Sure, Becker wanted to think about Wimbledon, wanted to get ready to roar there too, but it wasn’t the complete image. Becker, too, was in a way stuck in Paris. There was this little voice in his mind that started to talk louder and louder. So maybe by pushing for Wimbledon, it was his way to fight that little voice. “After the final I wasn’t too emotional,” he told me. “I almost felt that it was the end of the road. I was alone at the hotel Molitor, having a last whisky, and then I was emotional because I felt also this ‘what’s next?’, ‘How can I motivate him or myself?’ Sure we got to Wimbledon, but it had this different vibe so I also felt that this is the end of the road.” Their road would end months later as Becker wouldn’t be head coach anymore at the start of the 2017 season. The little voice in his mind and probably Novak’s as well had won.

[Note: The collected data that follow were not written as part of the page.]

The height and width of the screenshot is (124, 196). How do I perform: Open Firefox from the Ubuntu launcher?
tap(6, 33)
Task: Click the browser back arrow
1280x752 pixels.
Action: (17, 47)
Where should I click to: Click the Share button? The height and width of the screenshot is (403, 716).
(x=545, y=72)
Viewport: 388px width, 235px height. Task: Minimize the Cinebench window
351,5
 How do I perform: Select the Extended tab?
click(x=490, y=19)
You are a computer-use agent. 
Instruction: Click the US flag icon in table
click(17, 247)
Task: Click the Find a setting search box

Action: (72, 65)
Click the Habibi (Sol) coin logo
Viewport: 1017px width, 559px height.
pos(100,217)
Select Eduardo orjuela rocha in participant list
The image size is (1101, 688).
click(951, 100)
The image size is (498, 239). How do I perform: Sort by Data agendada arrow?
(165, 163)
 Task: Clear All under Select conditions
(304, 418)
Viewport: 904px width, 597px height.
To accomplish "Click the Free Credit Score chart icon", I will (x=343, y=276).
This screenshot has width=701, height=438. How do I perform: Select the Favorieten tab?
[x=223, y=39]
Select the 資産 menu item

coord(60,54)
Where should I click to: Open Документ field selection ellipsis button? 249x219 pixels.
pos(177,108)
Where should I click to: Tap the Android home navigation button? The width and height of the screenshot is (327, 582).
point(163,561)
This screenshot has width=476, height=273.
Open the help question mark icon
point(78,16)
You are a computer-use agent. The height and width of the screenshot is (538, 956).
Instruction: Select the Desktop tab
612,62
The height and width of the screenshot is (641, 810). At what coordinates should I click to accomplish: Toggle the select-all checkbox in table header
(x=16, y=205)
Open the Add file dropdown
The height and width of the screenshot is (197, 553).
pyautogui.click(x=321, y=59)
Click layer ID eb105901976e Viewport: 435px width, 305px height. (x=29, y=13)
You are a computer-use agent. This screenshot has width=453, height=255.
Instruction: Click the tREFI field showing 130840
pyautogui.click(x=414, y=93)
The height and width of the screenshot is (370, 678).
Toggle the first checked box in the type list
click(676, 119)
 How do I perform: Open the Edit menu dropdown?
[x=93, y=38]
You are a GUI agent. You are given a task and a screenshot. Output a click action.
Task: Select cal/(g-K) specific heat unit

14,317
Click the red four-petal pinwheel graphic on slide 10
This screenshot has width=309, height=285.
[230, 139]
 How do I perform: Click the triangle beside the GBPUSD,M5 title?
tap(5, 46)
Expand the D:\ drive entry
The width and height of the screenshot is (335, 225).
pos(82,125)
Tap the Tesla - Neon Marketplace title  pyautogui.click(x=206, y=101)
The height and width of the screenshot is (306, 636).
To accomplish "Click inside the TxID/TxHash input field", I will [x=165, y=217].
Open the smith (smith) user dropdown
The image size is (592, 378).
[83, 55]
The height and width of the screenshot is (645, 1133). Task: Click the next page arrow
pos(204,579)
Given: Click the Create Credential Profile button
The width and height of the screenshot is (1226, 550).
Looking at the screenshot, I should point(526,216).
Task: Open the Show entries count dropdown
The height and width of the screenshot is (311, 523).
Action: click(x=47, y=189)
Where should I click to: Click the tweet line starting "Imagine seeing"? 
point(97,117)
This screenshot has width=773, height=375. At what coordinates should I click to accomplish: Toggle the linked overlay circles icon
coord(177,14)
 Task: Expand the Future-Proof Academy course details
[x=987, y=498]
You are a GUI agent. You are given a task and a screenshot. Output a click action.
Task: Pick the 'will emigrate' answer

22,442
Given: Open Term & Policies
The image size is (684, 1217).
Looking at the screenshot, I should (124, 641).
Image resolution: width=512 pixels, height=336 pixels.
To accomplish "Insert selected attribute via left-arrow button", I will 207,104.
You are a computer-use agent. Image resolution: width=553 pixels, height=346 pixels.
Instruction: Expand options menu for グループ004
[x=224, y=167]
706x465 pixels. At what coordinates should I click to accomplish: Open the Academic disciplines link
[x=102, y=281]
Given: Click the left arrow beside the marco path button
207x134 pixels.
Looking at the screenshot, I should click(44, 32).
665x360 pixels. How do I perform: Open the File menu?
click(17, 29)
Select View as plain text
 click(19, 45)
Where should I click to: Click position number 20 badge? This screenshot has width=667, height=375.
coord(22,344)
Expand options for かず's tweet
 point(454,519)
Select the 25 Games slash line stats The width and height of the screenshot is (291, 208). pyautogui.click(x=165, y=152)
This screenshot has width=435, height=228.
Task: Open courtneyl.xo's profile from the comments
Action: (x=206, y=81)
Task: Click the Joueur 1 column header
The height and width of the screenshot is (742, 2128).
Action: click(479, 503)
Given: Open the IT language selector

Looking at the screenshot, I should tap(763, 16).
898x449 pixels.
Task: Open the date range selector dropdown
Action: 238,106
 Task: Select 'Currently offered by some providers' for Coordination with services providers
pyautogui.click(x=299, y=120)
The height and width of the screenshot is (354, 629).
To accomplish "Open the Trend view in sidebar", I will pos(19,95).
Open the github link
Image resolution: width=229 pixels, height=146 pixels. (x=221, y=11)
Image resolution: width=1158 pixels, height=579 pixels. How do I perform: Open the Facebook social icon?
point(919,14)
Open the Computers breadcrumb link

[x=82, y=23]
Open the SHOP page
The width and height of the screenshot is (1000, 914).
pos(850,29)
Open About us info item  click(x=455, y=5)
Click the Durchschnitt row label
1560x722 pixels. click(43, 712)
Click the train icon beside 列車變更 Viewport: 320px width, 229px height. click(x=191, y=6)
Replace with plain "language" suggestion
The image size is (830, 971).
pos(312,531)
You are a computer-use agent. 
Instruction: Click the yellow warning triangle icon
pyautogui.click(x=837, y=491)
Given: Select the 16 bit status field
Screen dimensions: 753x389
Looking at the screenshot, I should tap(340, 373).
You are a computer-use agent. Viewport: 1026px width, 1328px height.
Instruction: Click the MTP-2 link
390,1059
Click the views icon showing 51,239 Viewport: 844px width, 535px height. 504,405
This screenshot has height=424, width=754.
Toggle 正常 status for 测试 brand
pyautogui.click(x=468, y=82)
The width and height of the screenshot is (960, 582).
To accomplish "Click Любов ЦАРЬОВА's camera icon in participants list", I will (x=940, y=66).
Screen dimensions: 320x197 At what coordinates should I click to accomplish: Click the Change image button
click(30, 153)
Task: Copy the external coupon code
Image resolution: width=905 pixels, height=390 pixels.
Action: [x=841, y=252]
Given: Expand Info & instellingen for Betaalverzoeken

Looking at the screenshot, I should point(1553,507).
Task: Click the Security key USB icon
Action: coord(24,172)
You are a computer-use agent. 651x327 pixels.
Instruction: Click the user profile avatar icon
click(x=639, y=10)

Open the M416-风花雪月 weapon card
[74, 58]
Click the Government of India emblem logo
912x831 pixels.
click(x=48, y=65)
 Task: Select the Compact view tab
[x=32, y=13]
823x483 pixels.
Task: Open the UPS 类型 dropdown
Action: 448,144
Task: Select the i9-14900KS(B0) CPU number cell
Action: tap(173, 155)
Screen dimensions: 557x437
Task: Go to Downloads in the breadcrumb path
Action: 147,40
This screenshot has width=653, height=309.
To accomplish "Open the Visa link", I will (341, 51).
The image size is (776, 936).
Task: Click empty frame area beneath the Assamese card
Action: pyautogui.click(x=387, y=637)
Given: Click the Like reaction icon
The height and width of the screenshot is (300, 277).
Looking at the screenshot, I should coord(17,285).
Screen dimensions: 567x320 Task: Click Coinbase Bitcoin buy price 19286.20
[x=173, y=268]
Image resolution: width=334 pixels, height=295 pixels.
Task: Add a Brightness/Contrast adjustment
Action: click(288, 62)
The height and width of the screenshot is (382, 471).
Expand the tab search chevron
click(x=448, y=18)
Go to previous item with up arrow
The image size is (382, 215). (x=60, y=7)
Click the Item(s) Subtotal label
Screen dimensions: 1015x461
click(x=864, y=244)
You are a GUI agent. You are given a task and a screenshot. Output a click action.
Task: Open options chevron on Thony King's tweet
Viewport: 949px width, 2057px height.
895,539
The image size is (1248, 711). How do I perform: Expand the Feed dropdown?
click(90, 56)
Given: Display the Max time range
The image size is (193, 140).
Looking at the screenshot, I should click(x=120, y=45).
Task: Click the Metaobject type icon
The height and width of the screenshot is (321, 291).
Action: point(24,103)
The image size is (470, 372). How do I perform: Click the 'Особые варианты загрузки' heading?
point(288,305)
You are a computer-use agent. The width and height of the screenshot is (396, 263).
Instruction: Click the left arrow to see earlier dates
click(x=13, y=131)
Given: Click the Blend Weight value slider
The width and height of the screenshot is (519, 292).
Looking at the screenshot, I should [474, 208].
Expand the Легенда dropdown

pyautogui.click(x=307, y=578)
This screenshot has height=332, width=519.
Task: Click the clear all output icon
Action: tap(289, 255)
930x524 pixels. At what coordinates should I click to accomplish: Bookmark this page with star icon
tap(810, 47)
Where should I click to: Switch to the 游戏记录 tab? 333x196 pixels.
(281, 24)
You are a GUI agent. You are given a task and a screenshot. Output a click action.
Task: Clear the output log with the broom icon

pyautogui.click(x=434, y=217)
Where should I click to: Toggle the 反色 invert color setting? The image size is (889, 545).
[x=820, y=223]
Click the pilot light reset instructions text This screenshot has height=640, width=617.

They took some time to fully understand each other but once it was done, around the 2014 Wimbledon victory, they became one of the most successful associations in tennis history. But their relationship was also intense, as Becker doesn’t hide the fact that coaching Novak Djokovic isn’t a walk in the park. “Novak is always very challenging, which keeps it fresh,” Becker told me with a smile. “There’s not a dull moment, there’s not one thing that we’ll do the same every week. That’s exhausting, stressful but that’s the exciting part: you never know what you’re going to get. You, as a coach, you have to improve as well, because whatever I said two years ago doesn’t work now. So it really keeps you on your toes.” There’s still a true fondness when Becker talks about Novak, something bordering on admiration too. Tennis legends recognize each other, no doubt about that.

This Wimbledon exit was a shock for Novak and the team, so it brought them brutally back to earth. Waking them up from that Paris dream. Like shaking them by the shoulders to open their eyes. And still they had tried their best to keep them open since Paris, but it was too hard, as Miljan Amanovic also recalls. They were swept into an emotional tornado and even if they knew it, they couldn’t really find the way out. “The day after the final, I was not aware of this, of all we had achieved... You’re already packing, going to the airport, coming back home. Then next day you are ready to jump into civilian life and then you forget it until you get people messaging you. And they are saying you can rest now, but in fact you can’t because Wimbledon is just around the corner. We didn’t have time to enjoy, to really feel it. People were calling me, sending texts saying ‘do you realize what you guys did! You must be proud!’ But there was no time! The momentum for feeling and for joy was not in that moment because next is Wimbledon and you have to refocus again. For me it’s easy. But for him, looking back at all he’s done...This took so much energy and it’s really hard to focus again. We tried our best for him not to feel we were nervous in Paris, and here now we were a bit more relaxed but at the same time, how not?” Indeed.

And it was something Djokovic really tried to fight against. It’s just that he simply couldn’t go on anymore, that at some point the struggle would overtake him as he explained to me through the 2017 clay season. “I was enjoying practice sessions, before Wimbledon, Olympic Games, after that and also at the end of the year where I was very much struggling to be mentally present but at the practice sessions I was there, completely, and I was enjoying, and I wasn’t overstressed. I was just right in that balance. But once I would start hearing the score and getting into the official match, I would start struggling to find that spark and drive. I was trying... I was going from one extreme to another: ‘OK, now I don’t care but I actually care and then I care too much’. I couldn’t really find a middle.”